## AIM OF THE TASK
Only one stretch of the data below should be repeated: the lines from the line containing "The image size is (1024, 589)." through the line containing "The height and width of the screenshot is (900, 979).", inclusive, exactly as they are.

※

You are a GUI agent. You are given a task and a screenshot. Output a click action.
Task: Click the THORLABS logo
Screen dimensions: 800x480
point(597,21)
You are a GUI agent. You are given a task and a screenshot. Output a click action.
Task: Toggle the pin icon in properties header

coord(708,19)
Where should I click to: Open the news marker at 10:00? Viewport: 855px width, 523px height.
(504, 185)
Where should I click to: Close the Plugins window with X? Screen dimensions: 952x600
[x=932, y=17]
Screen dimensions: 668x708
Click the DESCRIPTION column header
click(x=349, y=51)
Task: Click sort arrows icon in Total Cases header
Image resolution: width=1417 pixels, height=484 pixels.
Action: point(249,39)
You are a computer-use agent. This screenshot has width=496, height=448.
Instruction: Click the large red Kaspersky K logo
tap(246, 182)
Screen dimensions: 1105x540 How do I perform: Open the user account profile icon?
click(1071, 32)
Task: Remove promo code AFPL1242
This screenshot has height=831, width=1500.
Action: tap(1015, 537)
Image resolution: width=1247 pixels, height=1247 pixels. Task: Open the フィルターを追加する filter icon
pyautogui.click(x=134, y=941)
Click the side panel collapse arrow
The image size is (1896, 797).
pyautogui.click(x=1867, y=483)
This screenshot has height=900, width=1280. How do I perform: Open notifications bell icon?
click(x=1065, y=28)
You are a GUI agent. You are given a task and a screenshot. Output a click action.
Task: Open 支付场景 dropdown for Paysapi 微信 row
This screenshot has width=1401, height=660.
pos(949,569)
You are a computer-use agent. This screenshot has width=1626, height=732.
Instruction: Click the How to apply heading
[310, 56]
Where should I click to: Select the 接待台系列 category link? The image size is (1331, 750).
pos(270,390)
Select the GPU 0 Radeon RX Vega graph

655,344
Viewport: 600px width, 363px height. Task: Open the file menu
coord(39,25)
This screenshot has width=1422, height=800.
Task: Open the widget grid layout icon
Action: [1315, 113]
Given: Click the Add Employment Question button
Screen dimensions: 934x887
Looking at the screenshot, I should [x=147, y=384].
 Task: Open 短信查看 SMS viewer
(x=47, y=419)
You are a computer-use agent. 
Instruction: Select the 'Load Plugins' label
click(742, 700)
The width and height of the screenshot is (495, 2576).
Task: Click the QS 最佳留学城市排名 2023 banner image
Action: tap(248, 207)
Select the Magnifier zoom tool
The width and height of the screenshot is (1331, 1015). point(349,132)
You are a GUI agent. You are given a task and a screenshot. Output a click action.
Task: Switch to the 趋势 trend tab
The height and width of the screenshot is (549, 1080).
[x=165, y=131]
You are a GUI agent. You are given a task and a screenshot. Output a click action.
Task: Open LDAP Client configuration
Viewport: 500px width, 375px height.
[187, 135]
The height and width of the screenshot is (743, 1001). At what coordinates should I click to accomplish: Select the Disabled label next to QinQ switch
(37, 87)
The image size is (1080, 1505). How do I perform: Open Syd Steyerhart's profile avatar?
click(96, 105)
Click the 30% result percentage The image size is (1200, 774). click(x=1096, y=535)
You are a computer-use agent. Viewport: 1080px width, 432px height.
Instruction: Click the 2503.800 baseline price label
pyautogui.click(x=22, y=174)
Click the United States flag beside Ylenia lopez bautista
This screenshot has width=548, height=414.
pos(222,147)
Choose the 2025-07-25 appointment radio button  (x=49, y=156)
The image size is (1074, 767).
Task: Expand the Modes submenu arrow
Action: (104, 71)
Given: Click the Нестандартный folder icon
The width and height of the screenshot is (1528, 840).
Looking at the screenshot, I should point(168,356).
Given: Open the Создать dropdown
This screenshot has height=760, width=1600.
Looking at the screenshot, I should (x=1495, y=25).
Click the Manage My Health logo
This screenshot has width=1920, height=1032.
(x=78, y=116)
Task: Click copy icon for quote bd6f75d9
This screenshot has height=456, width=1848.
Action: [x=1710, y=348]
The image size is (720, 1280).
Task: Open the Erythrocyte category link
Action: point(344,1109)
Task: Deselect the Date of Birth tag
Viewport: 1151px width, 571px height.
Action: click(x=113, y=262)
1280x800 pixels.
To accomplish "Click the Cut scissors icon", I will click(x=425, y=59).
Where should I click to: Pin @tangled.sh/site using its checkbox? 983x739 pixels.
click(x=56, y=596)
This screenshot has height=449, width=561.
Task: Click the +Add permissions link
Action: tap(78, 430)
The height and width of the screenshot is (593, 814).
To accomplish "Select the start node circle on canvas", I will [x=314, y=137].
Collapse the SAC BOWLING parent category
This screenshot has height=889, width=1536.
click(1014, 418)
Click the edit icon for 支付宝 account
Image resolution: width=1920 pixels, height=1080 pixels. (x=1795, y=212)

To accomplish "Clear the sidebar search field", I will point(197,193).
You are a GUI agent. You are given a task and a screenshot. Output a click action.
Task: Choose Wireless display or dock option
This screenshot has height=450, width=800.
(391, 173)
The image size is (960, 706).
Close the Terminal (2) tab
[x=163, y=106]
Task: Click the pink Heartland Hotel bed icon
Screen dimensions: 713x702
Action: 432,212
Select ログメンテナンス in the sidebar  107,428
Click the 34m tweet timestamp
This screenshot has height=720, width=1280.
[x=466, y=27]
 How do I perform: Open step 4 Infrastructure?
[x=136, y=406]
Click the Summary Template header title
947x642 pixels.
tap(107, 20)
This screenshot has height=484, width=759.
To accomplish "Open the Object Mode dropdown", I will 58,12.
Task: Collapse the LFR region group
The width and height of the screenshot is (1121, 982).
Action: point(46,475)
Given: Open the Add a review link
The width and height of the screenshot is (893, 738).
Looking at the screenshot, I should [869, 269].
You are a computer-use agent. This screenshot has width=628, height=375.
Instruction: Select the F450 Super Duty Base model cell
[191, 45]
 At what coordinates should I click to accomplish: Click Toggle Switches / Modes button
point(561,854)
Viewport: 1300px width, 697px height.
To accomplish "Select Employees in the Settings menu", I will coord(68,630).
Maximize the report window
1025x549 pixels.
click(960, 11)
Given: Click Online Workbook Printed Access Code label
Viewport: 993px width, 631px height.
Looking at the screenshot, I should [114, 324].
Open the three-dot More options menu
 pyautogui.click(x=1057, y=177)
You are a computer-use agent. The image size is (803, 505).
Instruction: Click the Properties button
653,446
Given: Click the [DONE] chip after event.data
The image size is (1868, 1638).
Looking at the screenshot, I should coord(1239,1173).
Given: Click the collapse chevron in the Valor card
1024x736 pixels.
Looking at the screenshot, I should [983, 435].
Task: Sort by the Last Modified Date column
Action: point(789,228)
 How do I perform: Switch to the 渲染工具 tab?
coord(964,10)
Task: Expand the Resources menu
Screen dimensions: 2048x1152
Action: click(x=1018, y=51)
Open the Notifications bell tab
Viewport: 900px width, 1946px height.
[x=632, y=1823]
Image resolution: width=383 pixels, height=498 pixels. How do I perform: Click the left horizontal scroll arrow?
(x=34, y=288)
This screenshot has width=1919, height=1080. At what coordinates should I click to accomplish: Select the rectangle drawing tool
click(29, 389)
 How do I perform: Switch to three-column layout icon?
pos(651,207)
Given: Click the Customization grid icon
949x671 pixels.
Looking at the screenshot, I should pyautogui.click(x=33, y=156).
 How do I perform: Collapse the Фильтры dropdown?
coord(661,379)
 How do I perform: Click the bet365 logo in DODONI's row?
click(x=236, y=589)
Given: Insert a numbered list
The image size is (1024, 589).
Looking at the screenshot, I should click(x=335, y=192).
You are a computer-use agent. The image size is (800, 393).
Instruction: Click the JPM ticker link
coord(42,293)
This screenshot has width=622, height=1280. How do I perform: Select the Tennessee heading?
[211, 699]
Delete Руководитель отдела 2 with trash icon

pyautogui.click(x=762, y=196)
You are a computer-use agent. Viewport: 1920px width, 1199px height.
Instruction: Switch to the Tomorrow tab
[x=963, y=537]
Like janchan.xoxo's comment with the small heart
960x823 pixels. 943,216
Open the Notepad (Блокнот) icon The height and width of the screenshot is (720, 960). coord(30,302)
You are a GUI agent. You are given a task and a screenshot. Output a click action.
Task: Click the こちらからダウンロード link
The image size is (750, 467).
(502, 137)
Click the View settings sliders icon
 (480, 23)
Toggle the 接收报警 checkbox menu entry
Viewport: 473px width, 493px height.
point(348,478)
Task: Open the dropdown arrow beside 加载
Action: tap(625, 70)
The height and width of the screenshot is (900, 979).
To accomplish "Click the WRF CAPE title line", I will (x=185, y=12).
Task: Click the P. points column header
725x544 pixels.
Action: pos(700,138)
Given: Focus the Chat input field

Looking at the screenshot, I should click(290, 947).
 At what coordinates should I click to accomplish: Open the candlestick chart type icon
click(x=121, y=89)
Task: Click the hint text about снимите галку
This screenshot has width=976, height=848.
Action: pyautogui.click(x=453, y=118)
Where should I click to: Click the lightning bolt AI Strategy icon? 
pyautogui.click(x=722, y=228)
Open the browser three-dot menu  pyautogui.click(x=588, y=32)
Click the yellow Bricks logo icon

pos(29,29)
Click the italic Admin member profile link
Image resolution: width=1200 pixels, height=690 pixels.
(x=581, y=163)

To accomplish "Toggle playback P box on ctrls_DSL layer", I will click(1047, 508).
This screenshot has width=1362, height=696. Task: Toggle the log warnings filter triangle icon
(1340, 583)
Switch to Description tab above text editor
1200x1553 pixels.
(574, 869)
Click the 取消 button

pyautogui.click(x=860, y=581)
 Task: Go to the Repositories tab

※

## EXERCISE RESULT
The image size is (1024, 589).
Looking at the screenshot, I should click(x=335, y=192).
You are a computer-use agent. The image size is (800, 393).
Instruction: Click the JPM ticker link
coord(42,293)
This screenshot has width=622, height=1280. How do I perform: Select the Tennessee heading?
[211, 699]
Delete Руководитель отдела 2 with trash icon

pyautogui.click(x=762, y=196)
You are a computer-use agent. Viewport: 1920px width, 1199px height.
Instruction: Switch to the Tomorrow tab
[x=963, y=537]
Like janchan.xoxo's comment with the small heart
960x823 pixels. 943,216
Open the Notepad (Блокнот) icon The height and width of the screenshot is (720, 960). coord(30,302)
You are a GUI agent. You are given a task and a screenshot. Output a click action.
Task: Click the こちらからダウンロード link
The image size is (750, 467).
(502, 137)
Click the View settings sliders icon
 (480, 23)
Toggle the 接收报警 checkbox menu entry
Viewport: 473px width, 493px height.
point(348,478)
Task: Open the dropdown arrow beside 加载
Action: tap(625, 70)
The height and width of the screenshot is (900, 979).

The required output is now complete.